A high-altitude balloon experiment above the Antarctic may have just seen a possible signature of the mysterious “dark matter” thought to make up 85 percent of the mass of the universe–but as yet, completely unseen and not at all completely understood. (Via Nature News.)
The experiment, the Advanced Thin Ionization Calorimeter (ATIC), spotted a surplus of high-energy electrons coming from…somewhere. This matches something the PAMELA (Payload for Antimatter Matter Exploration and Light-nuclei Astrophysics–don’t you love space-exploration acronyms?) satellite mission turned up earlier this year
Electrons at this particular energy could be the result of heavy dark-matter particles colliding, which according to Dan Hooper, a theoretical physicist at Fermi National Accelerator Laboratory, is “certainly the sexiest of the possibilities.”

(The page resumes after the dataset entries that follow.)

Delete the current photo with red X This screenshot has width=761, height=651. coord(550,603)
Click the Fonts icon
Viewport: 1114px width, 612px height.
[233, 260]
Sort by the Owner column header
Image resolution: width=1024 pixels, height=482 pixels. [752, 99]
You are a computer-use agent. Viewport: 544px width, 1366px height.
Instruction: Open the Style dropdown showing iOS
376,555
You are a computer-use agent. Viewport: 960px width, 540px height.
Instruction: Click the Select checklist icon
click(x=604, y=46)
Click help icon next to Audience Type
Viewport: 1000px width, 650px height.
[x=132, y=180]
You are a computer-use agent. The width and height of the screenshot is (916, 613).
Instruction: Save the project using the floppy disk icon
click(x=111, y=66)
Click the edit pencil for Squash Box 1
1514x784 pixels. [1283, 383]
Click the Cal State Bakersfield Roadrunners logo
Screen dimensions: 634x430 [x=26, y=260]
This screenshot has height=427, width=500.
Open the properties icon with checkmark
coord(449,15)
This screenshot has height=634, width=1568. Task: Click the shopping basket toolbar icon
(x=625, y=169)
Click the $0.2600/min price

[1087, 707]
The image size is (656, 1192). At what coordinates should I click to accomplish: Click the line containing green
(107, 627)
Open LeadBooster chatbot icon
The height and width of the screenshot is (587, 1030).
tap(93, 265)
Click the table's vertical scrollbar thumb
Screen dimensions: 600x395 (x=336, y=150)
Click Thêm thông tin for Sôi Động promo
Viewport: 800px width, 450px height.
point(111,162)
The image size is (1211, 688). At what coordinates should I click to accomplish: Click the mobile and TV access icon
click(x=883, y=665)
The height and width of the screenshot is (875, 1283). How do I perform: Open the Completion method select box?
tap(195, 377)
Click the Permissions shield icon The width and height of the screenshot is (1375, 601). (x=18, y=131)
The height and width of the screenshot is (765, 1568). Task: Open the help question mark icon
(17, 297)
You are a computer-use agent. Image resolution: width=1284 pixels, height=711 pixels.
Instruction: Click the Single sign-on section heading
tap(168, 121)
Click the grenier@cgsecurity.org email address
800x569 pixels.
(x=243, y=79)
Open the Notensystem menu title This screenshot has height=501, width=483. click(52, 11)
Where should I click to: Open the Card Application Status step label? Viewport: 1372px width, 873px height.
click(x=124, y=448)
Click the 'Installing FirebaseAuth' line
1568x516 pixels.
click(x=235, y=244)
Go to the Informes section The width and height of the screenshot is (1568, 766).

Sexy and, to non-physicists, more than a little weird:
The exact nature of the dark-matter particles that produce electrons is uncertain, but one idea is that they may be ordinary particles that spend part of their lives in a compact extra dimension of space. Whereas the particles would appear relatively stationary to observers trapped in three spatial dimensions, they could be moving at ultra-high speeds in a fourth spatial dimension. At high speeds, they would create a gravitational force that could be felt by matter trapped in three dimensions of space-time. “It’s very wild,” Hooper says.
I’ll drink to that!
Of course, there are other possibilities. In particular, the electrons could be coming from a nearby pulsar, the fast-spinning remnants of a supernova.
How do we figure out? More experiments, of course. A new orbiting telescope called Fermi can spot electrons and positrons (though it’s designed to hunt for high-energy X-rays), and thus may confirm the data, or even pick up other high-energy particles that could be produced by dark-matter collisions.
Check back in the spring.